Privacy Policy

Privacy built for trust.

Last updated: June 2026

About this policy

This privacy policy describes how DoorLetter collects, uses, and protects personal data when you use our website and services. We process personal data in accordance with the General Data Protection Regulation (GDPR) and applicable privacy laws.

Who we are

DoorLetter is operated by Jiri Bindels, based in the Netherlands. DoorLetter acts as the data controller under GDPR for the personal data described in this policy.

For privacy matters, please reach us via our contact form.

Information we collect

  • Account data: Your email address when you create an account.
  • Property & delivery data: The recipient address (homeowner) and login codes issued to homeowners.
  • Note content: The message text you compose and send.
  • Payment data: Payments are handled by a third-party payment processor. We only receive payment confirmation, not card details.
  • Usage & analytics data: Pages visited and features used, anonymized via Google Analytics (only with your consent).

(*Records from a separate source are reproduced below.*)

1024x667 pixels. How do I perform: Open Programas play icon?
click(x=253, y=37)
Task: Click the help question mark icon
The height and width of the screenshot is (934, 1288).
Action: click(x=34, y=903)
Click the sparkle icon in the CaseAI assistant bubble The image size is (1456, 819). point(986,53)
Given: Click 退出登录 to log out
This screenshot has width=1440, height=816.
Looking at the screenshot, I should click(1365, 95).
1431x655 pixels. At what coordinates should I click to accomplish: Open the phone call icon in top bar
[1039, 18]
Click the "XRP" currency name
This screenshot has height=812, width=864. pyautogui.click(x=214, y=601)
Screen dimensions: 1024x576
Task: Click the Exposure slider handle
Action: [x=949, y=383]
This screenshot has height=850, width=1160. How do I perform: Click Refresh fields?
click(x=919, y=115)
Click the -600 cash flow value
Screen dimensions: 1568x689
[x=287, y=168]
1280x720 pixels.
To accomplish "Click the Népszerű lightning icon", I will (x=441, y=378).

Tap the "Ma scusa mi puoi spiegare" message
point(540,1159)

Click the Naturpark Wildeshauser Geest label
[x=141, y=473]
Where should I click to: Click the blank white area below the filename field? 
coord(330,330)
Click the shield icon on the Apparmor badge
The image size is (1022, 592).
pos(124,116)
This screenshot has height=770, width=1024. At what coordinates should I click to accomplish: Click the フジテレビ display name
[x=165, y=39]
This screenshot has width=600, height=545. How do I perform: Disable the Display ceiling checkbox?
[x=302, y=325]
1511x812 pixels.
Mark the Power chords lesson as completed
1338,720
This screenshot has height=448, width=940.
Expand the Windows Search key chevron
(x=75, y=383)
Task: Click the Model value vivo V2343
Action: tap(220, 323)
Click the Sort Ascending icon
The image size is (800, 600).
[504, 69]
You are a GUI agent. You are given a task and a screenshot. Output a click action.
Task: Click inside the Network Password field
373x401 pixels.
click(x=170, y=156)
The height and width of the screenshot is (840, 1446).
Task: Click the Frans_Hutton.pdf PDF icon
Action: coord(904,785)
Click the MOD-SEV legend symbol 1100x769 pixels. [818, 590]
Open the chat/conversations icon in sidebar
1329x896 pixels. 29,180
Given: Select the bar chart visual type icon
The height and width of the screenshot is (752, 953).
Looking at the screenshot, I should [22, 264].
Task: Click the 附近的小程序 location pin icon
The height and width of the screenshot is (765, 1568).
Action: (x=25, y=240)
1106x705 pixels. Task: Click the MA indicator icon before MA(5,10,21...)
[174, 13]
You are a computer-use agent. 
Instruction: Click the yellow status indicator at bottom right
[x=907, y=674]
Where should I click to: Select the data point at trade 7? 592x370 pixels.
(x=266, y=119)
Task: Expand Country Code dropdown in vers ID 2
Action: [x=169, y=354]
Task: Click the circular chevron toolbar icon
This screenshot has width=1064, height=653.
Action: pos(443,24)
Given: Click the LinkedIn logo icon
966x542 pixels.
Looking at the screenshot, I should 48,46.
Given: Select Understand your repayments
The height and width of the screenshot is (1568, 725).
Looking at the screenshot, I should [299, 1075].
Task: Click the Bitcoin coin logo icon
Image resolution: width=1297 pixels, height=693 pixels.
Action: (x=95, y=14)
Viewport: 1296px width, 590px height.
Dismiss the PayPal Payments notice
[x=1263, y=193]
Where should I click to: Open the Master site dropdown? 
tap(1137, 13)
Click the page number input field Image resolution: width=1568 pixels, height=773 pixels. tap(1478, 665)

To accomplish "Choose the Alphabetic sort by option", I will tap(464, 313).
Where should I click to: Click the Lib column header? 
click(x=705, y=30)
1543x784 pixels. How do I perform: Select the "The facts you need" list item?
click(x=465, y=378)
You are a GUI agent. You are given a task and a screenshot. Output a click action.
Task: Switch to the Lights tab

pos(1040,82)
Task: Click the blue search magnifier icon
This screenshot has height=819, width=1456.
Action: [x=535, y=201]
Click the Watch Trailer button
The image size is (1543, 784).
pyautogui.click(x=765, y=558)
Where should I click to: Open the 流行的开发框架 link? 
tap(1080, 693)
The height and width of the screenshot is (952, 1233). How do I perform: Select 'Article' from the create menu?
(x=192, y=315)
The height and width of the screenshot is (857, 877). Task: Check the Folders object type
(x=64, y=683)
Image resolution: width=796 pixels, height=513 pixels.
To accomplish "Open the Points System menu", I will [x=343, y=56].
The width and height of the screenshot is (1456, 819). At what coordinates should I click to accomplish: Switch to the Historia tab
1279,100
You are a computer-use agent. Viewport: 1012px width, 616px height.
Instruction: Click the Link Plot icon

Legal basis for processing (GDPR Art. 6)

  • Art. 6(1)(b) — Performance of contract: Delivering notes and managing your account.
  • Art. 6(1)(f) — Legitimate interests: Service improvement, fraud prevention, and analytics.
  • Art. 6(1)(a) — Consent: Analytics cookies (withdrawal of consent does not affect past processing).
  • Art. 6(1)(c) — Legal obligation: Retaining financial records in compliance with legal retention obligations.

Cookies

We use essential cookies (Supabase session) and, with your consent, Google Analytics. For full details about the cookies we use, please see our Cookie Policy.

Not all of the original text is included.